▶ [Activity]:
Look for the line containing "The width and height of the screenshot is (1015, 685)." in the entries below, then print that line and all that follow it exactly.

Records drawn from a dataset:

■ ■ ■ ■

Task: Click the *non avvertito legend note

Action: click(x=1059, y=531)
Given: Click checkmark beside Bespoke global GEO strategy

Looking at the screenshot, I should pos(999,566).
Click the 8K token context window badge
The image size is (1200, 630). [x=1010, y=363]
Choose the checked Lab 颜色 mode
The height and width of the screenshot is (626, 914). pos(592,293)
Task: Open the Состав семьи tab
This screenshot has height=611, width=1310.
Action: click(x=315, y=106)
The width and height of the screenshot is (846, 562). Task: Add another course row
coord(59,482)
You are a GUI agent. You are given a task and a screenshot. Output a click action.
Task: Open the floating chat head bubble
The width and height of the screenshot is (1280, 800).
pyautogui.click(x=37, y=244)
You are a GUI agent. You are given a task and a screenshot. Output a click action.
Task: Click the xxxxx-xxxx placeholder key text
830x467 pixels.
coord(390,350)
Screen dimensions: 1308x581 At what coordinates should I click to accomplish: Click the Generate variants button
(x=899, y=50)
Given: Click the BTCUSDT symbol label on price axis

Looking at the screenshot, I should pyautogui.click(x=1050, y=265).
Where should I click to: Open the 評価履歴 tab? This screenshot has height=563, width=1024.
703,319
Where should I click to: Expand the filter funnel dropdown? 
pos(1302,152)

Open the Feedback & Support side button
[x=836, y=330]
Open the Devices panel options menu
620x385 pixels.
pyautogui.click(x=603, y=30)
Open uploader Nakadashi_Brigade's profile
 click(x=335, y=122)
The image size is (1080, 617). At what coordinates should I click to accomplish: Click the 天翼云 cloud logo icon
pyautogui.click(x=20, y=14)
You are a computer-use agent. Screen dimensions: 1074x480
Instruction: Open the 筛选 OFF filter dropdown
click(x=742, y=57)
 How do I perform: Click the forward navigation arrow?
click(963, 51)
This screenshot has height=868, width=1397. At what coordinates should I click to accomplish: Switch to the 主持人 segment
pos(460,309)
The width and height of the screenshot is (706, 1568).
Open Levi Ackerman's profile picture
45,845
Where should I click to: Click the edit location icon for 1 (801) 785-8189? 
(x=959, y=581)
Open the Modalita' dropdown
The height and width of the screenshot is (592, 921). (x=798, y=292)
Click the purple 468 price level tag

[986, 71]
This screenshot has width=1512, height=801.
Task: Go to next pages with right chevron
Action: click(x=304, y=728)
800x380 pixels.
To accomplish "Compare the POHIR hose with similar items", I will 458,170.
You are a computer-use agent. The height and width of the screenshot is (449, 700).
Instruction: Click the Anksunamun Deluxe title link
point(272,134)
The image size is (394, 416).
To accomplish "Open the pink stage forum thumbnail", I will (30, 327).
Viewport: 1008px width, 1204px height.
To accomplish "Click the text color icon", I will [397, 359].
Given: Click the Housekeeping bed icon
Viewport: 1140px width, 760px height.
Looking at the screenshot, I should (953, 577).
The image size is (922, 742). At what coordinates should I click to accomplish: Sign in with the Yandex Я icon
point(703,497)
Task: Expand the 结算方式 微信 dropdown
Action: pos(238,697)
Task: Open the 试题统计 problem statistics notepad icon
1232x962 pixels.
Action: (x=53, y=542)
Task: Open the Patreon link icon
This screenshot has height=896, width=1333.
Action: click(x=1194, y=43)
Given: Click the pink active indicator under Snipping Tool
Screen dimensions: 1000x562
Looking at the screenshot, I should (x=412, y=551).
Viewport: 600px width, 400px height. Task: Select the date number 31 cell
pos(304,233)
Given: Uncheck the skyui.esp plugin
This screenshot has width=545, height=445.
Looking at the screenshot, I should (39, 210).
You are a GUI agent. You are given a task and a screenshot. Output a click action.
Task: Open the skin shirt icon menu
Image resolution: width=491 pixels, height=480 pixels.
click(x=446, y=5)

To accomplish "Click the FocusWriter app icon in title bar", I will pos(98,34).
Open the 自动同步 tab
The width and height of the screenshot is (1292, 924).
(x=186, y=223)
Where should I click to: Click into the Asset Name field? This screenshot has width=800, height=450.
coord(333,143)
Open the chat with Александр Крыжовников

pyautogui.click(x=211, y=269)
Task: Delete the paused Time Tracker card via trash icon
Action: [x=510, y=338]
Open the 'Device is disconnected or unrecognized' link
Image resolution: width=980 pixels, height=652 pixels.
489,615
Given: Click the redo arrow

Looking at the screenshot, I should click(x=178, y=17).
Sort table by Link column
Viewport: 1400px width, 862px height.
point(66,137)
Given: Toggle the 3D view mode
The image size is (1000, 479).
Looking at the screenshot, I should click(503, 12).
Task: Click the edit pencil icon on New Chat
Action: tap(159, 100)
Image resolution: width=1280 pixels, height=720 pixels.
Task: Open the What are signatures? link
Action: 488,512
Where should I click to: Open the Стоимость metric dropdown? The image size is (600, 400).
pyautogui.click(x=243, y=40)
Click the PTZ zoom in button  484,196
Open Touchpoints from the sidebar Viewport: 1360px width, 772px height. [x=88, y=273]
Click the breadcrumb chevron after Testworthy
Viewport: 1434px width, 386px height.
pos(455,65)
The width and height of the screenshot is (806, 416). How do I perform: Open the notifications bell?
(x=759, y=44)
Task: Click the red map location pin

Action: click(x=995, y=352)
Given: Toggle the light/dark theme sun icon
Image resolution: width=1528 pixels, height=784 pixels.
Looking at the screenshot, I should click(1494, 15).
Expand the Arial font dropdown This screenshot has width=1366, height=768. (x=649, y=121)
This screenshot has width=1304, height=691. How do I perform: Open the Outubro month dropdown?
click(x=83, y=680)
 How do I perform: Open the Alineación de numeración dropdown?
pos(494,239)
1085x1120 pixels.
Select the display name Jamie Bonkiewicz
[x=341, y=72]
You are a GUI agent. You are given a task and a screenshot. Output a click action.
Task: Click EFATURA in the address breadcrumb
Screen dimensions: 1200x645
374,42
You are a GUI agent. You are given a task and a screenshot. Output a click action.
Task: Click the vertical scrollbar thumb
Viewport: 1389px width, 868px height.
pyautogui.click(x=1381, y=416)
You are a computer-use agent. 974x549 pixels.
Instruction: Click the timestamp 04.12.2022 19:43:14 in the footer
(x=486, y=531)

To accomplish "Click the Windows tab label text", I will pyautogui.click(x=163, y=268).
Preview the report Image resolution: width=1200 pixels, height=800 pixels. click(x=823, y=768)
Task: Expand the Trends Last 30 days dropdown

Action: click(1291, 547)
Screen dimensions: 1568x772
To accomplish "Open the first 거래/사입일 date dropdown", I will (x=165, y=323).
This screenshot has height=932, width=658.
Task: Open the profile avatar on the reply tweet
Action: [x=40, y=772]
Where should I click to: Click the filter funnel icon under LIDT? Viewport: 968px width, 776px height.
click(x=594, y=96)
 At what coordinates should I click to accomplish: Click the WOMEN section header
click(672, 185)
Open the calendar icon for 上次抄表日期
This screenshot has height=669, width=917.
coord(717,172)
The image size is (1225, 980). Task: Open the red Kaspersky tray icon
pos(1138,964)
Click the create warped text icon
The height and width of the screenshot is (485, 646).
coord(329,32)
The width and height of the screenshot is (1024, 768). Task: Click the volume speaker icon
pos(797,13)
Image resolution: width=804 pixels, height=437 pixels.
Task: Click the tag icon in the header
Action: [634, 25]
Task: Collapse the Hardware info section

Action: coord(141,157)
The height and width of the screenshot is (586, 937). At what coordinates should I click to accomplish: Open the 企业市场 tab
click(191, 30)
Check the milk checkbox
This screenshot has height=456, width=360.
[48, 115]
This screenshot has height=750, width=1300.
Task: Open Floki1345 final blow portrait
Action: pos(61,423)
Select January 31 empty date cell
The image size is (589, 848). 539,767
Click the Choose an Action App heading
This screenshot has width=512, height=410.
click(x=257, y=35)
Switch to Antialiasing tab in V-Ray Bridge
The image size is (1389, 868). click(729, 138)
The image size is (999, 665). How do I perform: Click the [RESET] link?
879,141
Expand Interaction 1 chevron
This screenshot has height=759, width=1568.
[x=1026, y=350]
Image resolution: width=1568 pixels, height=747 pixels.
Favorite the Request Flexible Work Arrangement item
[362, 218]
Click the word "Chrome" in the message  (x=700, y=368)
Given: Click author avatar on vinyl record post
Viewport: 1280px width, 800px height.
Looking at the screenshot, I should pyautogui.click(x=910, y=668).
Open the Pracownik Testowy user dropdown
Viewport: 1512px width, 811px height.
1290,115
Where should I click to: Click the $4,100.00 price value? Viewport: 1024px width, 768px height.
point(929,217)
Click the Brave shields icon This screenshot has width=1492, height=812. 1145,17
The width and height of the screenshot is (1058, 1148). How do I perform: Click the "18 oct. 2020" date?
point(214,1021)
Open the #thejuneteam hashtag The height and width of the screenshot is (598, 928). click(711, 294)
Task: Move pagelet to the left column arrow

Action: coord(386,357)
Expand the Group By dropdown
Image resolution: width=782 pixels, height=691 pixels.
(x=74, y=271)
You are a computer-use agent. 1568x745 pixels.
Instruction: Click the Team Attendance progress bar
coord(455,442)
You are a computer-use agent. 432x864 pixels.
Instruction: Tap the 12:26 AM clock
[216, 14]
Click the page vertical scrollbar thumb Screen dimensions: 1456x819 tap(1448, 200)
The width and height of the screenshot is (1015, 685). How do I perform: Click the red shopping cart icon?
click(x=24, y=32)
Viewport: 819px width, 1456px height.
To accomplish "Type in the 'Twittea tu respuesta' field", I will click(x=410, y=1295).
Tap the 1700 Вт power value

■ ■ ■ ■

▶ [Solution to this exercise]:
The width and height of the screenshot is (1015, 685). How do I perform: Click the red shopping cart icon?
click(x=24, y=32)
Viewport: 819px width, 1456px height.
To accomplish "Type in the 'Twittea tu respuesta' field", I will click(x=410, y=1295).
Tap the 1700 Вт power value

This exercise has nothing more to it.